Oh, she’s vague about her methods? But you’re still going to go along to see her? Very wise! Because vagueness is often a great signifier of trustworthyness when it comes to bizarre and unlikely healing techniques. What’s more, quite how a liquid applied to the skin might repair torn material within the ligament, I’m not sure. Presumably the placenta, being chock-full of natural goodness, is able to penetrate the skin, seep through the regular fat and tissue, locate the ligament tissue, locate the tear in that ligament tissue, and then repair the tear?

This, to me, sounded deeply unlikely, so I thought I’d take a look at the medical literature and the clinical trial data to see if they could shed any light on the methodology and proposed mechanism of the treatment. So, I took a quick glance at that excellent and vital research tool – PubMed. And then, when a quick glance wasn’t adequate, I took another look. And then I looked for a more sustained, in-depth stare. Still, my findings didn’t really change:

  • Articles mentioning ‘Horse Placenta’: 513. Of which weren’t actually about horse pregnancy or horse health: 0, in the first few pages at least. Time to refine the search…
  • Articles mentioning ‘Horse + Placenta + Ligament’: 0
  • Articles mentioning ‘Horse + Placenta + Massage’: 0
  • Articles mentioning ‘Placenta + Massage + Ligament’: 0

With PubMed offering no help, I resorted to a cautious Googling – somewhere, I’m sure, Kovacevic will have published her papers, her research, and her evidence?
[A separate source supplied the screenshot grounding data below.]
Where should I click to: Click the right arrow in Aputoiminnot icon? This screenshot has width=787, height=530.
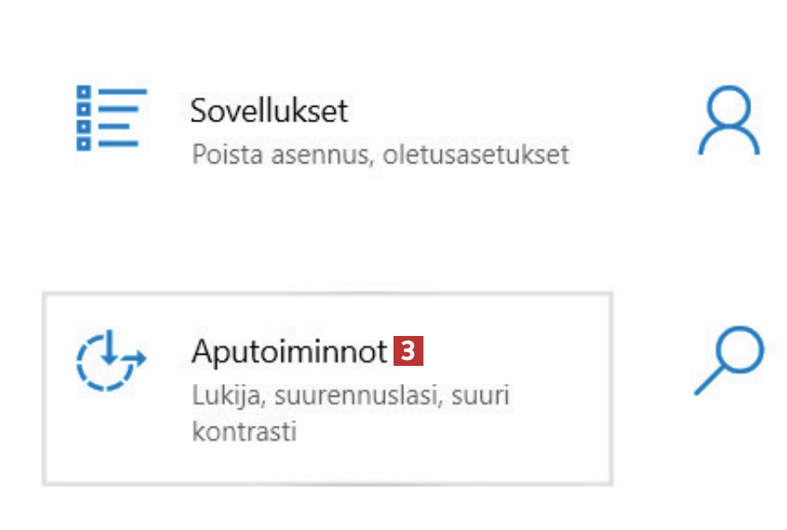pyautogui.click(x=135, y=359)
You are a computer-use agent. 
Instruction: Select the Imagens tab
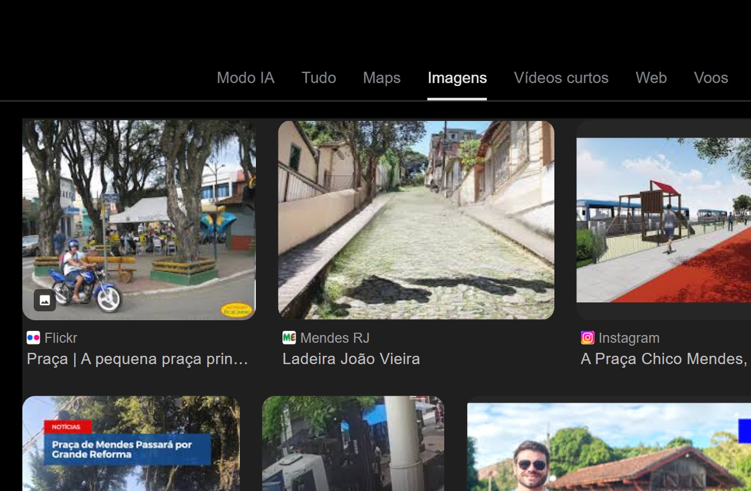tap(457, 78)
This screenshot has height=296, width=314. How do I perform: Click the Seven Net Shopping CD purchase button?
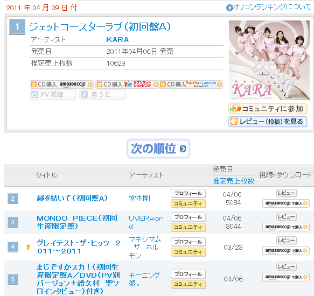127,84
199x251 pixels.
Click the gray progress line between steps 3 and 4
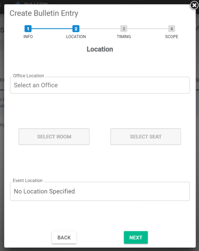coord(148,29)
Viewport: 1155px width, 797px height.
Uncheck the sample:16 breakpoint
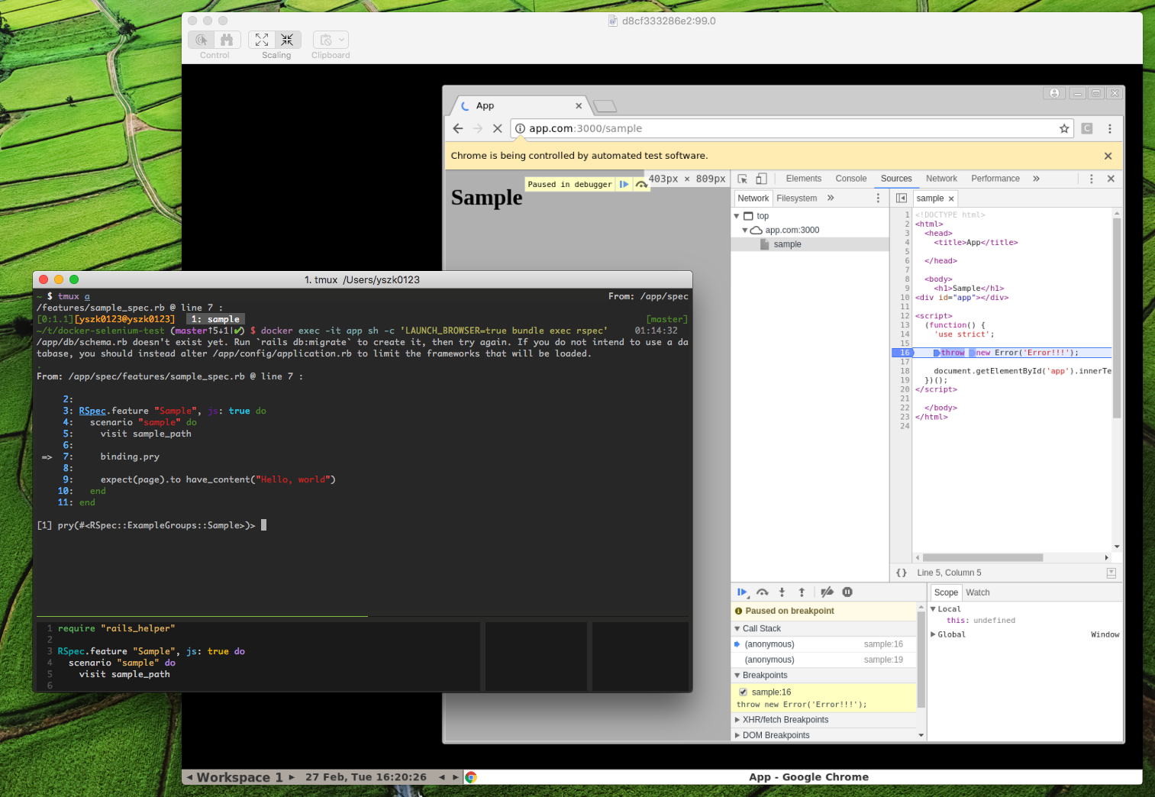pyautogui.click(x=743, y=692)
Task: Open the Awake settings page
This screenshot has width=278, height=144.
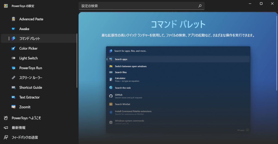Action: pyautogui.click(x=24, y=29)
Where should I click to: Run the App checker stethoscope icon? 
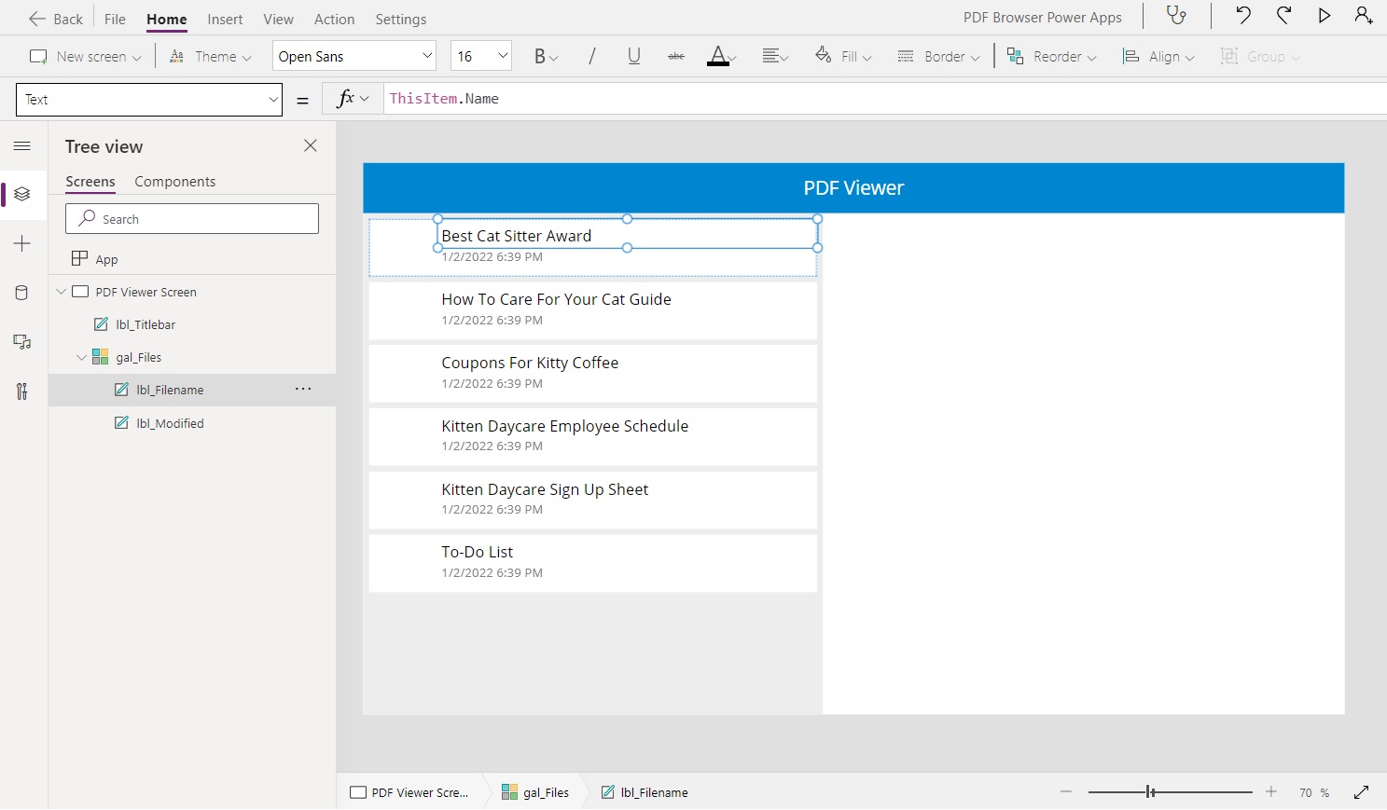pos(1175,16)
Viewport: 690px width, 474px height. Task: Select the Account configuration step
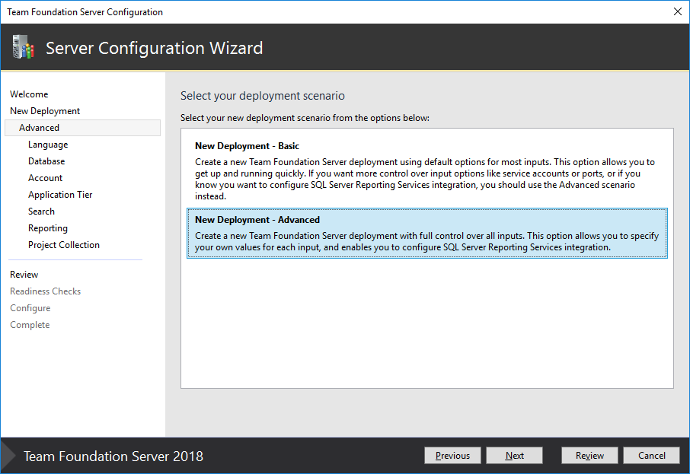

Well, no – at least not that I could find. I’d be happy to be proven wrong – there’s space in the comments for links. What I did find, however, was a little more detail on how the massage is applied – courtesy of former patient and Serbian player Dusan Petrovic:

“Marijana is amazing, she saved the careers of several (players). … She uses a combination of electricity and the miracle gel that is her exclusive product. The electric current goes through a stick holding the gel, which is applied to the injured spot.” – Source: San Francisco Chronicle

‘Dubiouser and dubiouser and dubiouser’, said Alice. Sort of. I’d always be wary of any practitioner selling a ‘miracle gel’ – especially when that miracle gel is exclusive to that particular practitioner. On top of that, we now have the presence of an electric current – presumably the electric activates the horse placenta juice? Again, my searches find nothing of the sort. However, a quick search for Kovacevic does provide a rather interesting twist, as explained by Miljko Ristic, the president of the Serbian FA’s Health Commission:

“The healer who has helped foreign players does possess some kind of medical licence, but the procedure has not yet been approved, and its application would effectively be illegal. I agree anything that helps players should not be discarded that easily, but I say again – only once it has been scrutinised by experts.

I assume the healer hasn’t registered the remedy she uses, just like numerous other healers and quacks when they use their creams, herbs and teas. Until it’s officially registered and approved it should be considered quackery.” – Source: Blic Online

It seems the Serbian FA aren’t the only ones to question Kovacevic’s credentials, too – reports emerged on Monday that the Serbian police visited her clinic, in order to question her with suspicion of practising medicine without a license. Unfortunately, when officials arrived, the purveyor of equine quackery was nowhere to be found.


  1. #1 by Stoko on November 30, 2009 - 22:08

    The whole thing was reported in a slightly jovial but not at all sceptical way. Btw, well done for writing the article with no reference to any songs concerning Van Persie.

  2. #2 by Gavin on December 1, 2009 - 01:00

    It’s scary how the people who believe in this nonsense are the people who have massive piles of money.